> **Data listing**
● ● ●

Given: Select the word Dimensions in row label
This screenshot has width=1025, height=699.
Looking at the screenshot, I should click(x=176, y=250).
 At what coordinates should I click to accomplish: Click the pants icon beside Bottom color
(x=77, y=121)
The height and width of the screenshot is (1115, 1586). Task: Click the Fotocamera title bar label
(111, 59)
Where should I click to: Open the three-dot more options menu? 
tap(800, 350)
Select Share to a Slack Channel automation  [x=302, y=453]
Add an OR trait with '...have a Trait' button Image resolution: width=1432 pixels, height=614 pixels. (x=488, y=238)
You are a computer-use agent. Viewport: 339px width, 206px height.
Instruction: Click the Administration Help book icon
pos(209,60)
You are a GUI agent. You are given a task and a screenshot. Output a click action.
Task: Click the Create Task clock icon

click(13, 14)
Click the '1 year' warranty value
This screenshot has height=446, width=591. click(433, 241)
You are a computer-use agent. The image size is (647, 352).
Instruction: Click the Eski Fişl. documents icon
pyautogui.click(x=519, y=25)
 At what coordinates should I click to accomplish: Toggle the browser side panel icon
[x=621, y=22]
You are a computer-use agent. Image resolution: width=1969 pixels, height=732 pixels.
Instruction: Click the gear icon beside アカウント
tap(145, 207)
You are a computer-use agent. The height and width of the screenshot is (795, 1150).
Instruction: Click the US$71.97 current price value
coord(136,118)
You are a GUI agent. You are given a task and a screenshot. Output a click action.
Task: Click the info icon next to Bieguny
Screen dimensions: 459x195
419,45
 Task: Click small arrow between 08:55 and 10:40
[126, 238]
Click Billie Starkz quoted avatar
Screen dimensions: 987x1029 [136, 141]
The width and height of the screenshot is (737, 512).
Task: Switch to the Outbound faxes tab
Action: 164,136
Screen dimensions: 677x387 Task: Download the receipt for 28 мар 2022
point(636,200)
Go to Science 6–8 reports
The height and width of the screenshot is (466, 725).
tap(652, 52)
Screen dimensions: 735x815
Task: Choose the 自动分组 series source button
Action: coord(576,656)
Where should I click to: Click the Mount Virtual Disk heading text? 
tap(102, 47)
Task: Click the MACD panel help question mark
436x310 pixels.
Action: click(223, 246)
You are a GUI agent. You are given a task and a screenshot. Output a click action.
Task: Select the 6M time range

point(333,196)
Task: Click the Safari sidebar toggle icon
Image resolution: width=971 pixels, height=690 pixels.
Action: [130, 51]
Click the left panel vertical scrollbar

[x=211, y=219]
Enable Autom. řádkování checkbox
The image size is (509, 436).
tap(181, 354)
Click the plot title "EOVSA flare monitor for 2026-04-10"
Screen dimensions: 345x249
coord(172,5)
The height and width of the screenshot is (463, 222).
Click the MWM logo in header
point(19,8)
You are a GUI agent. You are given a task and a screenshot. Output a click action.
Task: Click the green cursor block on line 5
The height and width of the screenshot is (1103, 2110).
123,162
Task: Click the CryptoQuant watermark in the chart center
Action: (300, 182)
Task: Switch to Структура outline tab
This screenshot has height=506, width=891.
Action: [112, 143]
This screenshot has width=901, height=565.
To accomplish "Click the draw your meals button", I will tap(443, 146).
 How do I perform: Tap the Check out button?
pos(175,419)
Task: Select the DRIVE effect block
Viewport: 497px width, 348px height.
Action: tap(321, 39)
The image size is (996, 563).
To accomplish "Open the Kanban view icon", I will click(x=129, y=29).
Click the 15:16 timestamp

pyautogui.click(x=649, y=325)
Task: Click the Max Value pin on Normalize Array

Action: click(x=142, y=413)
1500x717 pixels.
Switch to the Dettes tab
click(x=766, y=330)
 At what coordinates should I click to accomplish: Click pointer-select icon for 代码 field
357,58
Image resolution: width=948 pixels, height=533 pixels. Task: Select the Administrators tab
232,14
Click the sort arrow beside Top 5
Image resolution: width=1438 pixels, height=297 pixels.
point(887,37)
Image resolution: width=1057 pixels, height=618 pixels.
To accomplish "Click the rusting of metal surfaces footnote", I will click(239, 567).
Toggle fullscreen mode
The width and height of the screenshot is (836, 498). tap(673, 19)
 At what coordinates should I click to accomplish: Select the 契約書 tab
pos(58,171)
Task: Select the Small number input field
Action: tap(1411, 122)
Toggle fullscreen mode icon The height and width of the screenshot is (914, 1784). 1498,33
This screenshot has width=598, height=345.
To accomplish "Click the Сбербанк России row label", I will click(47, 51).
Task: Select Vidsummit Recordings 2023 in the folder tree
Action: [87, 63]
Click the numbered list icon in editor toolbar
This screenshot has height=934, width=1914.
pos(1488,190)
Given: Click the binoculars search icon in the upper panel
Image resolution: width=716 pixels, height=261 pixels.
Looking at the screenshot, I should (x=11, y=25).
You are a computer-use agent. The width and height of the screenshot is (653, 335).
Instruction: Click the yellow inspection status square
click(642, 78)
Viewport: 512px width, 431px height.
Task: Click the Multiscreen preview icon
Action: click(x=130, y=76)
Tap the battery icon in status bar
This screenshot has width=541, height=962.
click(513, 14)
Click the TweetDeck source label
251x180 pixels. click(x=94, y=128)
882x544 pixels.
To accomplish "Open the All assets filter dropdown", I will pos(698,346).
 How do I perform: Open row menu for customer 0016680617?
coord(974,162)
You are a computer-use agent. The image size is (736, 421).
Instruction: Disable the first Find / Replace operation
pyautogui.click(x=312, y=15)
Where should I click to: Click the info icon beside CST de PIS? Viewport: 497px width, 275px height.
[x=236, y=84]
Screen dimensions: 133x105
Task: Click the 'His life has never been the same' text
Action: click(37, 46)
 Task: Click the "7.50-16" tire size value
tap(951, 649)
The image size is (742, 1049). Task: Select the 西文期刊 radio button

● ● ●

> **WHAT YOU SHOULD DO**
Lay out the entries as a Markdown table with the columns Row and Line, beginning at the line that contains "You are a computer-use agent. The image size is (647, 352)." and stopping after the line that contains "tap(145, 207)". Number each line in order, and leave out any blank lines.

> **FULL SOLUTION**
| Row | Line |
|---|---|
| 1 | You are a computer-use agent. The image size is (647, 352). |
| 2 | Instruction: Click the Eski Fişl. documents icon |
| 3 | pyautogui.click(x=519, y=25) |
| 4 |  At what coordinates should I click to accomplish: Toggle the browser side panel icon |
| 5 | [x=621, y=22] |
| 6 | You are a computer-use agent. Image resolution: width=1969 pixels, height=732 pixels. |
| 7 | Instruction: Click the gear icon beside アカウント |
| 8 | tap(145, 207) |